To do this, we need to fix the seed of the randomness. The seed is what generates random values (although computers are deterministic, so pseudo-random would be a better term to fit the description), is a changing term that is used to generate random values. But if fixed, then the values produced are always the same.

Let's see some code:

In [62]:
# Create two random tensors
random_tensor_A = torch.rand(3, 4)
random_tensor_B = torch.rand(3, 4)

print(f"Tensor A:\n{random_tensor_A}\n")
print(f"Tensor B:\n{random_tensor_B}\n")
print(f"Does Tensor A equal Tensor B? (anywhere)")
random_tensor_A == random_tensor_B

Tensor A:
tensor([[0.2070, 0.5792, 0.5622, 0.9885],
        [0.9637, 0.6667, 0.2693, 0.0045],
        [0.4841, 0.4158, 0.5762, 0.0939]])

Tensor B:
tensor([[0.3645, 0.9921, 0.8637, 0.4291],
        [0.7247, 0.9274, 0.9582, 0.2932],
        [0.6865, 0.2334, 0.6502, 0.3221]])
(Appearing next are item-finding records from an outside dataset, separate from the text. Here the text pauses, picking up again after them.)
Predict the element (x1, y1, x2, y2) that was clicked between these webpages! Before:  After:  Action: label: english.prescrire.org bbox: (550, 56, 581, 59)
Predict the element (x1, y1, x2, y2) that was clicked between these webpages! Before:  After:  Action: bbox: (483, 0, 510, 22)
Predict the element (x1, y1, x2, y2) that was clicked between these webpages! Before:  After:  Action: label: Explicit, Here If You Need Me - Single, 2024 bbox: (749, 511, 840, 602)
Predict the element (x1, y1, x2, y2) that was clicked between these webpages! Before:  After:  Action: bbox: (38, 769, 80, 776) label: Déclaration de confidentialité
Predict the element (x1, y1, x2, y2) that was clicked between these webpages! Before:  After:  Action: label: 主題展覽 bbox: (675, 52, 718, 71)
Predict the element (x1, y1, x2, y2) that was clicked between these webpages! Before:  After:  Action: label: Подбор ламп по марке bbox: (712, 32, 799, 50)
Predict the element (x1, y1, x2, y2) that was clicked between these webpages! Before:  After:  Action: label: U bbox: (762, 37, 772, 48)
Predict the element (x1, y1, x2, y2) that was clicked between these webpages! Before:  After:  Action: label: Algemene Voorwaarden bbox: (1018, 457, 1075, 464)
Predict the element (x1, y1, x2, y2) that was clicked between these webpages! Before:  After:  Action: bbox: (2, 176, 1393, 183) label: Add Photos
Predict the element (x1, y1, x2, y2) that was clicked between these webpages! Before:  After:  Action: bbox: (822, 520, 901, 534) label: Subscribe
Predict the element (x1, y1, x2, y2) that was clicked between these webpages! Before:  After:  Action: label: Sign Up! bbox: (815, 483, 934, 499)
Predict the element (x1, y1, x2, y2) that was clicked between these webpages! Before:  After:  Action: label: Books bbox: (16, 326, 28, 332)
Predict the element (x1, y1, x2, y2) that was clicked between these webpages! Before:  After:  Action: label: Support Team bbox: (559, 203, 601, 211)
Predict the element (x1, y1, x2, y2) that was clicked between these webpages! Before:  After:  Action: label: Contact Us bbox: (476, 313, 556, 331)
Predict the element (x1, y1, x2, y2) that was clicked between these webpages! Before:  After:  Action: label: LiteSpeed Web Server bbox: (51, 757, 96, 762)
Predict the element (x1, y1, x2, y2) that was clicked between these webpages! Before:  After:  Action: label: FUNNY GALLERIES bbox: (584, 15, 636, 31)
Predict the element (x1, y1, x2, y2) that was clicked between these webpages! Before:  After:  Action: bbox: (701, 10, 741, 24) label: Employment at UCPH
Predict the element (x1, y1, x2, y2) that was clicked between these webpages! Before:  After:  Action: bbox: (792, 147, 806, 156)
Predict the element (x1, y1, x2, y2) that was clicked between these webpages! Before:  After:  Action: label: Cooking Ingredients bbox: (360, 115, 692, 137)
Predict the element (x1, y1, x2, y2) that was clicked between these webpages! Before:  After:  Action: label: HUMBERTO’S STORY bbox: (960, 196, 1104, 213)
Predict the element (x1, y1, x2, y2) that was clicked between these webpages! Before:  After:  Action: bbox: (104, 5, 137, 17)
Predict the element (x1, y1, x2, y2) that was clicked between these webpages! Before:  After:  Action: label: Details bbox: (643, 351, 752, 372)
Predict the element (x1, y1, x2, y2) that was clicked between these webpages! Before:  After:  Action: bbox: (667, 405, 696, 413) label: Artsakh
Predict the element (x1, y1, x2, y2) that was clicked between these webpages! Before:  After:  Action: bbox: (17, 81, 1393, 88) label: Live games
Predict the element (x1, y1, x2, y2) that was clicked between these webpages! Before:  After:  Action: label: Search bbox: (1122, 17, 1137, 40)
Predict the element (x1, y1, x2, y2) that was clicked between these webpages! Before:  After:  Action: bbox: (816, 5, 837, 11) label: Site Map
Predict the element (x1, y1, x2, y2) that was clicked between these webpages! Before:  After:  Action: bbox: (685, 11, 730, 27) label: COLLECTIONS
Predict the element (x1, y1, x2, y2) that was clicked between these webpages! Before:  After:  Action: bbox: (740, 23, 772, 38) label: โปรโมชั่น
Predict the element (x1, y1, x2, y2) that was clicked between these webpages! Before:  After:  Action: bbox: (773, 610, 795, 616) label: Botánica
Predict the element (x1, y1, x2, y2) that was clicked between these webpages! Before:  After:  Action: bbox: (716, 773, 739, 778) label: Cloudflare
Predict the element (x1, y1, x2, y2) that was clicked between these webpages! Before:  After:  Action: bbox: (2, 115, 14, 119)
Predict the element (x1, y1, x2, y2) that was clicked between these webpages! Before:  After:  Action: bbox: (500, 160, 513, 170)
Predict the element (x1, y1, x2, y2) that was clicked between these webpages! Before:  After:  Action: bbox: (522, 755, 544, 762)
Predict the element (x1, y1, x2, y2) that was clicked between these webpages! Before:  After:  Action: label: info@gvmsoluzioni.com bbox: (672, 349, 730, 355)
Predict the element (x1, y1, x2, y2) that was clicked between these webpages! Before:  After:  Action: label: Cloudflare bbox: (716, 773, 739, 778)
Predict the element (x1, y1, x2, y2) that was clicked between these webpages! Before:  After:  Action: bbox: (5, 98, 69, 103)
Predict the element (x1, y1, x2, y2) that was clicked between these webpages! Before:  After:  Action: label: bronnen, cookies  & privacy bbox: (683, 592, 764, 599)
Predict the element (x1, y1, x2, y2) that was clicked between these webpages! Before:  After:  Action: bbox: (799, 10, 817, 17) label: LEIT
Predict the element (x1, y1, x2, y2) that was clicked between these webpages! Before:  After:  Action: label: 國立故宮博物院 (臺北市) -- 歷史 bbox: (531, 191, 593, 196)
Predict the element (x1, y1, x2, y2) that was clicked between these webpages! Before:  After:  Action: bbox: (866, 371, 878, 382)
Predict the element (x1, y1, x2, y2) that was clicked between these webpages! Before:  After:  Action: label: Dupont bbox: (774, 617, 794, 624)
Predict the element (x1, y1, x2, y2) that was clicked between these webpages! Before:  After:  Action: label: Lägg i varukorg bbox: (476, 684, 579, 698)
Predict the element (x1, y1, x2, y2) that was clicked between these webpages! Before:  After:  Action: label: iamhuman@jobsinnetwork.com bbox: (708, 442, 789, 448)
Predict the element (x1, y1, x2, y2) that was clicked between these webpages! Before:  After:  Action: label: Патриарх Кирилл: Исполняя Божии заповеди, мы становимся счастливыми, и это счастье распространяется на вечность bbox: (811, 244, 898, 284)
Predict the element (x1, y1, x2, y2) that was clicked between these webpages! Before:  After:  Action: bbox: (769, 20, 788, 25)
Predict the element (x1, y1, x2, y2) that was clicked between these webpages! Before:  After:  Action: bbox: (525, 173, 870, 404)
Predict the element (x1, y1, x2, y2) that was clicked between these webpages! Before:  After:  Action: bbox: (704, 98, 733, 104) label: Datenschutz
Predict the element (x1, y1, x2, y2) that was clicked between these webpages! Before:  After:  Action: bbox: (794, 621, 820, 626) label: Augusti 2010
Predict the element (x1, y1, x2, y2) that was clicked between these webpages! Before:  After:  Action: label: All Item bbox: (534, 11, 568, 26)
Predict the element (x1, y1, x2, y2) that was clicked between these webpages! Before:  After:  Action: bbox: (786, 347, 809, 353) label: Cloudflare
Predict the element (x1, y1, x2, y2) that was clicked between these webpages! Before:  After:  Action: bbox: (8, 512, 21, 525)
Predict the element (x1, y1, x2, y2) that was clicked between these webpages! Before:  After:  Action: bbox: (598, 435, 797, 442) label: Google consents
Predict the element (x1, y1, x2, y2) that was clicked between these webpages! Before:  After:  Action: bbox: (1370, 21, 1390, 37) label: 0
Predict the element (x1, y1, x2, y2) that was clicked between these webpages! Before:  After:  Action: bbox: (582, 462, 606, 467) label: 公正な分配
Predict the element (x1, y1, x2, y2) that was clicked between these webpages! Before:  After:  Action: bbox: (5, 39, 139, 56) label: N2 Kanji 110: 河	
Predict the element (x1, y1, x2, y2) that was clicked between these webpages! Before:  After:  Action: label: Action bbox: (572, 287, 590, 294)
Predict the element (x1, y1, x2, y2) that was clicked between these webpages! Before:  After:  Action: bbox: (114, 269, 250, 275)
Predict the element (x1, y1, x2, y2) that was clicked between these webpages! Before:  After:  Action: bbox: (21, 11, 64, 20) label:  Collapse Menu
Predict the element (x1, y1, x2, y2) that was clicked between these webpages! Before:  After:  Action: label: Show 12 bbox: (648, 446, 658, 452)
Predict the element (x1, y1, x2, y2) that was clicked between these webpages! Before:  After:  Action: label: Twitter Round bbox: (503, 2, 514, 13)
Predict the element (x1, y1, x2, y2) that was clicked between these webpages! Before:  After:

Does Tensor A equal Tensor B? (anywhere)


tensor([[False, False, False, False],
        [False, False, False, False],
        [False, False, False, False]])

As expected, the values of 2 random tensors are different, here is where `torch.manual_seed(seed)` comes into play. We fix the seed to some value, and then we generate the tensors: 

In [63]:
# # Set the random seed
RANDOM_SEED=42 # try changing this to different values and see what happens to the numbers below
torch.manual_seed(seed=RANDOM_SEED) 
random_tensor_C = torch.rand(3, 4)

# Have to reset the seed every time a new rand() is called 
# Without this, tensor_D would be different to tensor_C 
torch.random.manual_seed(seed=RANDOM_SEED) # try commenting this line out and seeing what happens
random_tensor_D = torch.rand(3, 4)

print(f"Tensor C:\n{random_tensor_C}\n")
print(f"Tensor D:\n{random_tensor_D}\n")
print(f"Does Tensor C equal Tensor D? (anywhere)")
random_tensor_C == random_tensor_D

Tensor C:
tensor([[0.8823, 0.9150, 0.3829, 0.9593],
        [0.3904, 0.6009, 0.2566, 0.7936],
        [0.9408, 0.1332, 0.9346, 0.5936]])

Tensor D:
tensor([[0.8823, 0.9150, 0.3829, 0.9593],
        [0.3904, 0.6009, 0.2566, 0.7936],
        [0.9408, 0.1332, 0.9346, 0.5936]])

Does Tensor C equal Tensor D? (anywhere)


tensor([[True, True, True, True],
        [True, True, True, True],
        [True, True, True, True]])

It seems like now, we have to equal tensors.